What you will do:
Below are some records; return each one exactly.

Recorded data:
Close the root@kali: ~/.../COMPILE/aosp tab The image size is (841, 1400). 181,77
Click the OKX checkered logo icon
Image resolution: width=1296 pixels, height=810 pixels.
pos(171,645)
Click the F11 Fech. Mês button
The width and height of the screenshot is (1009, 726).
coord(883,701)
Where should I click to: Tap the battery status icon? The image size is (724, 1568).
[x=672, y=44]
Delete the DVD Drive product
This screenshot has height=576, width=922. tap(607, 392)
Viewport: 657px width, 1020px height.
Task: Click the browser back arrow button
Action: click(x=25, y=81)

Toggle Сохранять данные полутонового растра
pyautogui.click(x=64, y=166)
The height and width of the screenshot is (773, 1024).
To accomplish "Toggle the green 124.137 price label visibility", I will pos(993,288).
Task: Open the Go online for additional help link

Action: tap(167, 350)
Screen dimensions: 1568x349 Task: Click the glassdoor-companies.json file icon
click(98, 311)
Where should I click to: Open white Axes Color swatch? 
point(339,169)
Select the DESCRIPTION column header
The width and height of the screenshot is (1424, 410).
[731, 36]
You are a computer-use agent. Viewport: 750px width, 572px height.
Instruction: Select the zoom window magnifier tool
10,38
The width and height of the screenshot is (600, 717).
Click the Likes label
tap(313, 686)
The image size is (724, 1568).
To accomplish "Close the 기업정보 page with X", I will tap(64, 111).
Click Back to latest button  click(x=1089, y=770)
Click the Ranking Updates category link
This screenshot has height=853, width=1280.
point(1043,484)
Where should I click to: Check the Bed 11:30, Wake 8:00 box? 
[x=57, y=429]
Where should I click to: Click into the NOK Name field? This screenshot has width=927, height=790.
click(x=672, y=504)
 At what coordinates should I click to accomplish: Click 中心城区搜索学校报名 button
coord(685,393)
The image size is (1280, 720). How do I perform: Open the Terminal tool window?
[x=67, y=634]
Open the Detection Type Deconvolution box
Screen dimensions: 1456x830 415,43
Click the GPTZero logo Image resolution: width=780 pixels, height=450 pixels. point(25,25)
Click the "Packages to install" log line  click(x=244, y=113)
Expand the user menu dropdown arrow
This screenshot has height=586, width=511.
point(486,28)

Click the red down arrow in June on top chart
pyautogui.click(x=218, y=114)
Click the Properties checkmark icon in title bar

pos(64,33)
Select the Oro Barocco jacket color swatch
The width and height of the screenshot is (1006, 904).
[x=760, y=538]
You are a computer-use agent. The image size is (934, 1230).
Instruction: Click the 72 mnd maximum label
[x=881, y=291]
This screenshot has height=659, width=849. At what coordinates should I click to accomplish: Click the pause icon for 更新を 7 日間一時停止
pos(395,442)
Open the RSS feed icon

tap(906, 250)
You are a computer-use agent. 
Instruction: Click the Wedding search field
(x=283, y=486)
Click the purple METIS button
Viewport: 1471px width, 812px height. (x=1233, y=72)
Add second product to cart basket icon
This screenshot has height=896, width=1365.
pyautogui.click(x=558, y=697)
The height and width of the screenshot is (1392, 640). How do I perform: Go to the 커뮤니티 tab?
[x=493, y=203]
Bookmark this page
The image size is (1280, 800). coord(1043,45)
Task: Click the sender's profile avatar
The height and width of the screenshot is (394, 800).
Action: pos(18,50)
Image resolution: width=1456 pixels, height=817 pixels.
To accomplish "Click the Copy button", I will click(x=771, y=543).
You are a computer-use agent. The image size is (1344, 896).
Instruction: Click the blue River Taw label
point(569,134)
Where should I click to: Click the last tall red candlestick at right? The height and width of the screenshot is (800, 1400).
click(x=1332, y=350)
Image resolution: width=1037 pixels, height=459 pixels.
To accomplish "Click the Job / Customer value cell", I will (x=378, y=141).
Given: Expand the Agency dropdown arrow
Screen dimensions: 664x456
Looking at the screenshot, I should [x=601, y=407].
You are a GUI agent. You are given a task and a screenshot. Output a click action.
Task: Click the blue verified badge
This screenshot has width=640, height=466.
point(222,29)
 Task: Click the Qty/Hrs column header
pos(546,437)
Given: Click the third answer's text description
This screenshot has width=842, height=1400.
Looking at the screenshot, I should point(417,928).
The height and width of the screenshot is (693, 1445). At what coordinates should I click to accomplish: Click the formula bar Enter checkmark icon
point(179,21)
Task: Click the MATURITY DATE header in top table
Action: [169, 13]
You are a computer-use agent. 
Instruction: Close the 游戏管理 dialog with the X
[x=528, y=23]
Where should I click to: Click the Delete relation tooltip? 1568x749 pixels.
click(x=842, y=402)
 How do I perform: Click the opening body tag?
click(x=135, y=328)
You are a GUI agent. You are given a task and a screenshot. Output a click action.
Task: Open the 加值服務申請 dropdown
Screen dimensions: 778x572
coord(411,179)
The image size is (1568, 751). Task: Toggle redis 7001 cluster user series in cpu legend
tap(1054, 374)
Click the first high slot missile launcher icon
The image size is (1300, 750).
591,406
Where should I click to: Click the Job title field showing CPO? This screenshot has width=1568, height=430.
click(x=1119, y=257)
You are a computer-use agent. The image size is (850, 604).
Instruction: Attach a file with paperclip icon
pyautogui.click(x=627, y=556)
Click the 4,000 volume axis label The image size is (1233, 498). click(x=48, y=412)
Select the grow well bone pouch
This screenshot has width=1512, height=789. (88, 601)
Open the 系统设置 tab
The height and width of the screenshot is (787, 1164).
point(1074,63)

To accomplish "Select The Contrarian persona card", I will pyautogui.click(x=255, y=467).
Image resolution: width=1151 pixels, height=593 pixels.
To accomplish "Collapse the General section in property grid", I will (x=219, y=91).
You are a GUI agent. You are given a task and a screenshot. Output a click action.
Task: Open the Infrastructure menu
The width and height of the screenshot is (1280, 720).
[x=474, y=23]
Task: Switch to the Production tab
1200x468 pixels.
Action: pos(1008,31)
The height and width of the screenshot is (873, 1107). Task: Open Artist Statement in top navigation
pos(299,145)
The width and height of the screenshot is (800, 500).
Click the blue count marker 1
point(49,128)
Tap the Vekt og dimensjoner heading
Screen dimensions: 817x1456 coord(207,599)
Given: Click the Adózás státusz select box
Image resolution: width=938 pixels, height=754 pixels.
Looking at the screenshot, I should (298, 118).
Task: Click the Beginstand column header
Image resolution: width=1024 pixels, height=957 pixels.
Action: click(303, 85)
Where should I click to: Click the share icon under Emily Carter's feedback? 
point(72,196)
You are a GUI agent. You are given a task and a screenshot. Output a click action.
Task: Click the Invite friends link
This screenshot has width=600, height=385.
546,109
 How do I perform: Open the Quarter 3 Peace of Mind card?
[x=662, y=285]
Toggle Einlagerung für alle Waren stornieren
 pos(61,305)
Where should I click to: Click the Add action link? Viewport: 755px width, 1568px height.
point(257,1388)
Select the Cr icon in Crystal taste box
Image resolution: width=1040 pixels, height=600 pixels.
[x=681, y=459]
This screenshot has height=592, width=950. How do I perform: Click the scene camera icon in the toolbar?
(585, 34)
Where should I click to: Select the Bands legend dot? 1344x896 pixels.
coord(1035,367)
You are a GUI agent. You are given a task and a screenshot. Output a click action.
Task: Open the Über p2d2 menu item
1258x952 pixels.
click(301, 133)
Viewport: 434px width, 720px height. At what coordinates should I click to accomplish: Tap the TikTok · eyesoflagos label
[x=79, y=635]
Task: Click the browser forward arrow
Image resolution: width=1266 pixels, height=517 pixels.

Your solution:
Close the root@kali: ~/.../COMPILE/aosp tab The image size is (841, 1400). 181,77
Click the OKX checkered logo icon
Image resolution: width=1296 pixels, height=810 pixels.
pos(171,645)
Click the F11 Fech. Mês button
The width and height of the screenshot is (1009, 726).
coord(883,701)
Where should I click to: Tap the battery status icon? The image size is (724, 1568).
[x=672, y=44]
Delete the DVD Drive product
This screenshot has height=576, width=922. tap(607, 392)
Viewport: 657px width, 1020px height.
Task: Click the browser back arrow button
Action: click(x=25, y=81)

Toggle Сохранять данные полутонового растра
pyautogui.click(x=64, y=166)
The height and width of the screenshot is (773, 1024).
To accomplish "Toggle the green 124.137 price label visibility", I will pos(993,288).
Task: Open the Go online for additional help link

Action: tap(167, 350)
Screen dimensions: 1568x349 Task: Click the glassdoor-companies.json file icon
click(98, 311)
Where should I click to: Open white Axes Color swatch? 
point(339,169)
Select the DESCRIPTION column header
The width and height of the screenshot is (1424, 410).
[731, 36]
You are a computer-use agent. Viewport: 750px width, 572px height.
Instruction: Select the zoom window magnifier tool
10,38
The width and height of the screenshot is (600, 717).
Click the Likes label
tap(313, 686)
The image size is (724, 1568).
To accomplish "Close the 기업정보 page with X", I will tap(64, 111).
Click Back to latest button  click(x=1089, y=770)
Click the Ranking Updates category link
This screenshot has height=853, width=1280.
point(1043,484)
Where should I click to: Check the Bed 11:30, Wake 8:00 box? 
[x=57, y=429]
Where should I click to: Click into the NOK Name field? This screenshot has width=927, height=790.
click(x=672, y=504)
 At what coordinates should I click to accomplish: Click 中心城区搜索学校报名 button
coord(685,393)
The image size is (1280, 720). How do I perform: Open the Terminal tool window?
[x=67, y=634]
Open the Detection Type Deconvolution box
Screen dimensions: 1456x830 415,43
Click the GPTZero logo Image resolution: width=780 pixels, height=450 pixels. point(25,25)
Click the "Packages to install" log line  click(x=244, y=113)
Expand the user menu dropdown arrow
This screenshot has height=586, width=511.
point(486,28)

Click the red down arrow in June on top chart
pyautogui.click(x=218, y=114)
Click the Properties checkmark icon in title bar

pos(64,33)
Select the Oro Barocco jacket color swatch
The width and height of the screenshot is (1006, 904).
[x=760, y=538]
You are a computer-use agent. The image size is (934, 1230).
Instruction: Click the 72 mnd maximum label
[x=881, y=291]
This screenshot has height=659, width=849. At what coordinates should I click to accomplish: Click the pause icon for 更新を 7 日間一時停止
pos(395,442)
Open the RSS feed icon

tap(906, 250)
You are a computer-use agent. 
Instruction: Click the Wedding search field
(x=283, y=486)
Click the purple METIS button
Viewport: 1471px width, 812px height. (x=1233, y=72)
Add second product to cart basket icon
This screenshot has height=896, width=1365.
pyautogui.click(x=558, y=697)
The height and width of the screenshot is (1392, 640). How do I perform: Go to the 커뮤니티 tab?
[x=493, y=203]
Bookmark this page
The image size is (1280, 800). coord(1043,45)
Task: Click the sender's profile avatar
The height and width of the screenshot is (394, 800).
Action: pos(18,50)
Image resolution: width=1456 pixels, height=817 pixels.
To accomplish "Click the Copy button", I will click(x=771, y=543).
You are a computer-use agent. The image size is (1344, 896).
Instruction: Click the blue River Taw label
point(569,134)
Where should I click to: Click the last tall red candlestick at right? The height and width of the screenshot is (800, 1400).
click(x=1332, y=350)
Image resolution: width=1037 pixels, height=459 pixels.
To accomplish "Click the Job / Customer value cell", I will (x=378, y=141).
Given: Expand the Agency dropdown arrow
Screen dimensions: 664x456
Looking at the screenshot, I should [x=601, y=407].
You are a GUI agent. You are given a task and a screenshot. Output a click action.
Task: Click the blue verified badge
This screenshot has width=640, height=466.
point(222,29)
 Task: Click the Qty/Hrs column header
pos(546,437)
Given: Click the third answer's text description
This screenshot has width=842, height=1400.
Looking at the screenshot, I should point(417,928).
The height and width of the screenshot is (693, 1445). At what coordinates should I click to accomplish: Click the formula bar Enter checkmark icon
point(179,21)
Task: Click the MATURITY DATE header in top table
Action: [169, 13]
You are a computer-use agent. 
Instruction: Close the 游戏管理 dialog with the X
[x=528, y=23]
Where should I click to: Click the Delete relation tooltip? 1568x749 pixels.
click(x=842, y=402)
 How do I perform: Click the opening body tag?
click(x=135, y=328)
You are a GUI agent. You are given a task and a screenshot. Output a click action.
Task: Open the 加值服務申請 dropdown
Screen dimensions: 778x572
coord(411,179)
The image size is (1568, 751). Task: Toggle redis 7001 cluster user series in cpu legend
tap(1054, 374)
Click the first high slot missile launcher icon
The image size is (1300, 750).
591,406
Where should I click to: Click the Job title field showing CPO? This screenshot has width=1568, height=430.
click(x=1119, y=257)
You are a computer-use agent. The image size is (850, 604).
Instruction: Attach a file with paperclip icon
pyautogui.click(x=627, y=556)
Click the 4,000 volume axis label The image size is (1233, 498). click(x=48, y=412)
Select the grow well bone pouch
This screenshot has width=1512, height=789. (88, 601)
Open the 系统设置 tab
The height and width of the screenshot is (787, 1164).
point(1074,63)

To accomplish "Select The Contrarian persona card", I will pyautogui.click(x=255, y=467).
Image resolution: width=1151 pixels, height=593 pixels.
To accomplish "Collapse the General section in property grid", I will (x=219, y=91).
You are a GUI agent. You are given a task and a screenshot. Output a click action.
Task: Open the Infrastructure menu
The width and height of the screenshot is (1280, 720).
[x=474, y=23]
Task: Switch to the Production tab
1200x468 pixels.
Action: pos(1008,31)
The height and width of the screenshot is (873, 1107). Task: Open Artist Statement in top navigation
pos(299,145)
The width and height of the screenshot is (800, 500).
Click the blue count marker 1
point(49,128)
Tap the Vekt og dimensjoner heading
Screen dimensions: 817x1456 coord(207,599)
Given: Click the Adózás státusz select box
Image resolution: width=938 pixels, height=754 pixels.
Looking at the screenshot, I should (298, 118).
Task: Click the Beginstand column header
Image resolution: width=1024 pixels, height=957 pixels.
Action: click(303, 85)
Where should I click to: Click the share icon under Emily Carter's feedback? 
point(72,196)
You are a GUI agent. You are given a task and a screenshot. Output a click action.
Task: Click the Invite friends link
This screenshot has width=600, height=385.
546,109
 How do I perform: Open the Quarter 3 Peace of Mind card?
[x=662, y=285]
Toggle Einlagerung für alle Waren stornieren
 pos(61,305)
Where should I click to: Click the Add action link? Viewport: 755px width, 1568px height.
point(257,1388)
Select the Cr icon in Crystal taste box
Image resolution: width=1040 pixels, height=600 pixels.
[x=681, y=459]
This screenshot has height=592, width=950. How do I perform: Click the scene camera icon in the toolbar?
(585, 34)
Where should I click to: Select the Bands legend dot? 1344x896 pixels.
coord(1035,367)
You are a GUI agent. You are given a task and a screenshot. Output a click action.
Task: Open the Über p2d2 menu item
1258x952 pixels.
click(301, 133)
Viewport: 434px width, 720px height. At what coordinates should I click to accomplish: Tap the TikTok · eyesoflagos label
[x=79, y=635]
Task: Click the browser forward arrow
Image resolution: width=1266 pixels, height=517 pixels.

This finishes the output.